Recast everything in the records below, from the line containing "Click the 'cxx_header' variable name" down to the line containing "tap(570, 361)", both included, as a Markdown table with the columns Row and Line. Number each row and leave out blank lines.

━━━ Material shown ━━━

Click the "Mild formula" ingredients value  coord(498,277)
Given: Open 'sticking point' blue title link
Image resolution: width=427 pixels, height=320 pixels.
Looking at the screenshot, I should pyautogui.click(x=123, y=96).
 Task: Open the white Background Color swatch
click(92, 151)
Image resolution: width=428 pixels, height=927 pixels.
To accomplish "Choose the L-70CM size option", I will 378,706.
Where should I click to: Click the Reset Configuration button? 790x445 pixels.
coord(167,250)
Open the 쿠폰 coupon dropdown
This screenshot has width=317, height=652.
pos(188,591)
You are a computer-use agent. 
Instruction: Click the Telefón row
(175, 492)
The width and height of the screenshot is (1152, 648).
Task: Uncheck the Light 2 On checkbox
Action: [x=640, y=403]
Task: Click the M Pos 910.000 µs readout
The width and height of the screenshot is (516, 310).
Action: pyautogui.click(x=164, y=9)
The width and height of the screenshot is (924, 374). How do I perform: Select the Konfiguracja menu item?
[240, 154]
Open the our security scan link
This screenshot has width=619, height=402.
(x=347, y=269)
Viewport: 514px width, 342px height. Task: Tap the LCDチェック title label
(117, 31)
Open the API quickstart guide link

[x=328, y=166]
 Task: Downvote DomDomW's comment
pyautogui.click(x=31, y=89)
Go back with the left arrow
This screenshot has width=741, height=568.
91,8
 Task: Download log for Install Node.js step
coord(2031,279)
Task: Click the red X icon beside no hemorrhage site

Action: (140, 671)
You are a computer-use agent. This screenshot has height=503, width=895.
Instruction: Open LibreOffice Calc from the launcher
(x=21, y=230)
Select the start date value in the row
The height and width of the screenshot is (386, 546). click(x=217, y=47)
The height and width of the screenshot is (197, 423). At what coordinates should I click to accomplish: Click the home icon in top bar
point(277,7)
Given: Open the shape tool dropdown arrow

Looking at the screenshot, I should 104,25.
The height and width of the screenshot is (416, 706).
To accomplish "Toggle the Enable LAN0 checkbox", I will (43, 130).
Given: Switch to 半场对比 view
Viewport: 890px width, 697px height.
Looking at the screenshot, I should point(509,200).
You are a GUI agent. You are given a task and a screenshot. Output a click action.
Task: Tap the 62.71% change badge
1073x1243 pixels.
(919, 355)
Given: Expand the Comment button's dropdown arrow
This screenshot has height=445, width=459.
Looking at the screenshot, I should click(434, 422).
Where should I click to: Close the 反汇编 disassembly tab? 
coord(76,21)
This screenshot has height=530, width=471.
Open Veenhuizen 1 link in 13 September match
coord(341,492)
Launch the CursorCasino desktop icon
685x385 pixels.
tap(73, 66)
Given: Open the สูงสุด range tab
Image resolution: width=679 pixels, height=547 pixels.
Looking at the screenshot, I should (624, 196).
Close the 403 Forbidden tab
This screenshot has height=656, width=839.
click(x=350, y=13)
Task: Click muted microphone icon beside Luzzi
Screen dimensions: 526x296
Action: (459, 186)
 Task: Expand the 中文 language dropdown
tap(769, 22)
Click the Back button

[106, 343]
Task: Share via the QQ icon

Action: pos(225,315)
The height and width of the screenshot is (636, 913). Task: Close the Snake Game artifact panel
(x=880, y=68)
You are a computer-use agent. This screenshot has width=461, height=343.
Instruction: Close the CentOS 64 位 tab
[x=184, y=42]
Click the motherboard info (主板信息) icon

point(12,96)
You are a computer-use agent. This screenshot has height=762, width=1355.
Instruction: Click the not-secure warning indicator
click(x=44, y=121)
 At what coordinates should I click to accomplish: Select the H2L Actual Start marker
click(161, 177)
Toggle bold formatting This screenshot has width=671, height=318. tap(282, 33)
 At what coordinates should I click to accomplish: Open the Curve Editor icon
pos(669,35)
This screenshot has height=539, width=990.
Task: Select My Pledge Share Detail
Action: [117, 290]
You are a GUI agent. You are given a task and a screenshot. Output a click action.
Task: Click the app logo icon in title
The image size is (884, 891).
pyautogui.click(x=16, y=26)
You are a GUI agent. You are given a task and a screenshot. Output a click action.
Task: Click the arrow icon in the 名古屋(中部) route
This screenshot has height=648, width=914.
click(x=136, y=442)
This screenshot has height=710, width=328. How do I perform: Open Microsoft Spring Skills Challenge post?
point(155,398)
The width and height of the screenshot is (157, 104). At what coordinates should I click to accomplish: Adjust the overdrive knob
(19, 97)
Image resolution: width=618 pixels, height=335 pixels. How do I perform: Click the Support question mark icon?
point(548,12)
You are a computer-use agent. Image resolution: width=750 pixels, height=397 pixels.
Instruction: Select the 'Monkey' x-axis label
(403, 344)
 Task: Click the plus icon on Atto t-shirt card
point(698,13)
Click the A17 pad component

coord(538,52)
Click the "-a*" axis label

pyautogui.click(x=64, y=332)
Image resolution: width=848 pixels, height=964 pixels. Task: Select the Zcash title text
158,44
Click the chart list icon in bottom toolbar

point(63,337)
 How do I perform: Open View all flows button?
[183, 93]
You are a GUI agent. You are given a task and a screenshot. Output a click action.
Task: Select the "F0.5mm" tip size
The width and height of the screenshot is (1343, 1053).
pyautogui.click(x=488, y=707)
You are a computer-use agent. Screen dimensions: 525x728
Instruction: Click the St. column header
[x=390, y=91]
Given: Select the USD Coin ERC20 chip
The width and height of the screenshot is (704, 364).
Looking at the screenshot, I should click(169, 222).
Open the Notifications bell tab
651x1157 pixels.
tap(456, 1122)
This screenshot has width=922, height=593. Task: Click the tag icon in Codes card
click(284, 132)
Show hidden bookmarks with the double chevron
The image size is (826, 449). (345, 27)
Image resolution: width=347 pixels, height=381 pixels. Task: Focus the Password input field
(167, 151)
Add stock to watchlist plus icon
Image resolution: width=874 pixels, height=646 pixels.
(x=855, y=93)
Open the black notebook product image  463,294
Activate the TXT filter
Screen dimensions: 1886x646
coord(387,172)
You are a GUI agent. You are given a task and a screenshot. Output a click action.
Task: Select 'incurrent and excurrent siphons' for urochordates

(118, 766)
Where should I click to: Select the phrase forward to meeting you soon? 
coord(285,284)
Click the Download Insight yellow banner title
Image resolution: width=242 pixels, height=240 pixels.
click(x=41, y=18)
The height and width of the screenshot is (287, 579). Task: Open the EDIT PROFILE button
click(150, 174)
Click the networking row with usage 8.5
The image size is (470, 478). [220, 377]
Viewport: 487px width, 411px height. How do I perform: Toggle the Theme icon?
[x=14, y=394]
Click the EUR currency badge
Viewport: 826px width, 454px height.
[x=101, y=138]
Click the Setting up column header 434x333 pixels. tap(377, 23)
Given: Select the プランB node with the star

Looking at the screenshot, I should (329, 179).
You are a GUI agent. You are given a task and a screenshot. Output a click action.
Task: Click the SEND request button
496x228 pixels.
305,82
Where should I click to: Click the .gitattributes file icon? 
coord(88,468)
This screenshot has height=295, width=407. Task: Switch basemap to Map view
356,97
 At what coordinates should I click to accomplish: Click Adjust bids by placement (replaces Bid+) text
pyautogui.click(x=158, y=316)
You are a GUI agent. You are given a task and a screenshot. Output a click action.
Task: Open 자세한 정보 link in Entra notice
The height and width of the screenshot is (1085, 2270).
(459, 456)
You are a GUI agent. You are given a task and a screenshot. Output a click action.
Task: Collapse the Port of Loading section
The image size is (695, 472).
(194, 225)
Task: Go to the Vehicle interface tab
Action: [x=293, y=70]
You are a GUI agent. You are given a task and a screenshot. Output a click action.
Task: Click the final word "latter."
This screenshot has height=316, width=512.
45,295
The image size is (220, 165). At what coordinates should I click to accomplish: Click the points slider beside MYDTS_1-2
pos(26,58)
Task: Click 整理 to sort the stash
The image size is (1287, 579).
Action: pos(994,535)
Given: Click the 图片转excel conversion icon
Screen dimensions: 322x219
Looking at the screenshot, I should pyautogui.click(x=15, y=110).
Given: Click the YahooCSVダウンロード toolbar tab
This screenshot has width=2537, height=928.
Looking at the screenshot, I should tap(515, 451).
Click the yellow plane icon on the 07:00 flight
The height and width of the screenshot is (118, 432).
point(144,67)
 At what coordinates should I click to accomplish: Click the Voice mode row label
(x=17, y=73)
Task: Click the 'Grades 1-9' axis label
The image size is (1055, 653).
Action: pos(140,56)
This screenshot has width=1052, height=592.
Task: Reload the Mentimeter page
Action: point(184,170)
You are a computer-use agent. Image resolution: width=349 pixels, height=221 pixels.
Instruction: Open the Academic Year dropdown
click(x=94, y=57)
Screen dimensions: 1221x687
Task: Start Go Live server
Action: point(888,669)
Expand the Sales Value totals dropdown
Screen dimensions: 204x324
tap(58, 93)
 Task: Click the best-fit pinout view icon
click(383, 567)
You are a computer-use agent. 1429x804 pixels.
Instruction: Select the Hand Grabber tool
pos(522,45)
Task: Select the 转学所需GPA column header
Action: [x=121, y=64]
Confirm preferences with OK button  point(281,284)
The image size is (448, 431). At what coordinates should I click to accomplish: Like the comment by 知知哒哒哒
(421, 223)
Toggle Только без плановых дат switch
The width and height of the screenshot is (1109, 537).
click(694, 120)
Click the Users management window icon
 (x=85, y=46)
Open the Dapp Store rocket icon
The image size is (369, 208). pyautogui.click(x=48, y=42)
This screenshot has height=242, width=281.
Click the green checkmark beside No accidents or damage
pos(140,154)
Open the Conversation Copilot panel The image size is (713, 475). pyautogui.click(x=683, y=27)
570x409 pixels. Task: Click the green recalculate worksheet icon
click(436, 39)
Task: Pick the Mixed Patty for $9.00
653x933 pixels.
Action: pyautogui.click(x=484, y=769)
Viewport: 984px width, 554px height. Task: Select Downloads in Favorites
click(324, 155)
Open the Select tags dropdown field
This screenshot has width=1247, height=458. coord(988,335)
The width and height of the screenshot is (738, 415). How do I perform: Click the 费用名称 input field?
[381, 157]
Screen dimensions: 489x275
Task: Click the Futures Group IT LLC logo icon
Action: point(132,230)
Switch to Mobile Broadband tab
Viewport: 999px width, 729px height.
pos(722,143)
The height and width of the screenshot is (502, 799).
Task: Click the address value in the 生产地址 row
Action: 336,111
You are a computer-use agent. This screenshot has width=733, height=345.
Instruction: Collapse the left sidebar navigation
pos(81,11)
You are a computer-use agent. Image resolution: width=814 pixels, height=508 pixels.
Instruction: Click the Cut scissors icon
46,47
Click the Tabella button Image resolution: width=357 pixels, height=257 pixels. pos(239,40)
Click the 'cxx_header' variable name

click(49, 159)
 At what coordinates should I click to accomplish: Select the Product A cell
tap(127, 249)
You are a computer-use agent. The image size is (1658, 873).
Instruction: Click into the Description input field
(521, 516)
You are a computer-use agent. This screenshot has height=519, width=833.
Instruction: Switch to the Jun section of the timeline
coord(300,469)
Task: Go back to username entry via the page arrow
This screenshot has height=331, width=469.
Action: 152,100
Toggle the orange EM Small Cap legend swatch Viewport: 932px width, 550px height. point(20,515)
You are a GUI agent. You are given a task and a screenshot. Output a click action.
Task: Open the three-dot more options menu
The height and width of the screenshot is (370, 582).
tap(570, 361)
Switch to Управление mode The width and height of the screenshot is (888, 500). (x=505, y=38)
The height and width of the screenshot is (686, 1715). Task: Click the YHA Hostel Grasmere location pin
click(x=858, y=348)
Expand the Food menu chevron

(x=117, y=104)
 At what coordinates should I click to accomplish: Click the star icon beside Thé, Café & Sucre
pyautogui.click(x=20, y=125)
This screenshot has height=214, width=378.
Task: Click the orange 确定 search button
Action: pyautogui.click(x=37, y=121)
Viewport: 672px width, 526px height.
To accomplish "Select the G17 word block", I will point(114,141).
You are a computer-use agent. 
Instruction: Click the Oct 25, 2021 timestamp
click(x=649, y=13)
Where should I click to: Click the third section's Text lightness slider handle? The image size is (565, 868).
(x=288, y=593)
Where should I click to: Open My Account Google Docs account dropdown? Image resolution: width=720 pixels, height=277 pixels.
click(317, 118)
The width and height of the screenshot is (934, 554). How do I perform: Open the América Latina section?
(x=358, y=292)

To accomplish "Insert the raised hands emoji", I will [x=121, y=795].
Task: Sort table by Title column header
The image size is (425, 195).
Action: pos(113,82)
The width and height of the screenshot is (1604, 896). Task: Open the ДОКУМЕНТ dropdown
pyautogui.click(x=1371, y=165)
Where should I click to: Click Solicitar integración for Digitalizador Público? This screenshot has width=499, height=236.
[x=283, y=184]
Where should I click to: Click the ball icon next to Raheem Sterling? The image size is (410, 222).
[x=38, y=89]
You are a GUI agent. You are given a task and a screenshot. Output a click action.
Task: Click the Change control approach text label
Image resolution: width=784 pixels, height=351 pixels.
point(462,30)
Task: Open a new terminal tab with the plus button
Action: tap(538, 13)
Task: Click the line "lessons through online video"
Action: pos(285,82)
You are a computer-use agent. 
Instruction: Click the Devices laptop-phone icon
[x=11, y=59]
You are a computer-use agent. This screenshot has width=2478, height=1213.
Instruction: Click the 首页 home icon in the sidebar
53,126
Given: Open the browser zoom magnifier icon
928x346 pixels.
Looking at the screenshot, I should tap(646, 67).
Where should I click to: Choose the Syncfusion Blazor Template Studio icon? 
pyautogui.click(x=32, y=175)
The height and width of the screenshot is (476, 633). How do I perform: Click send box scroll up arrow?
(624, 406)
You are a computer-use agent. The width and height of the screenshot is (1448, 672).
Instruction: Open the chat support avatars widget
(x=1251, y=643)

━━━

Written reply:
| Row | Line |
|---|---|
| 1 | Click the 'cxx_header' variable name |
| 2 | click(49, 159) |
| 3 |  At what coordinates should I click to accomplish: Select the Product A cell |
| 4 | tap(127, 249) |
| 5 | You are a computer-use agent. The image size is (1658, 873). |
| 6 | Instruction: Click into the Description input field |
| 7 | (521, 516) |
| 8 | You are a computer-use agent. This screenshot has height=519, width=833. |
| 9 | Instruction: Switch to the Jun section of the timeline |
| 10 | coord(300,469) |
| 11 | Task: Go back to username entry via the page arrow |
| 12 | This screenshot has height=331, width=469. |
| 13 | Action: 152,100 |
| 14 | Toggle the orange EM Small Cap legend swatch Viewport: 932px width, 550px height. point(20,515) |
| 15 | You are a GUI agent. You are given a task and a screenshot. Output a click action. |
| 16 | Task: Open the three-dot more options menu |
| 17 | The height and width of the screenshot is (370, 582). |
| 18 | tap(570, 361) |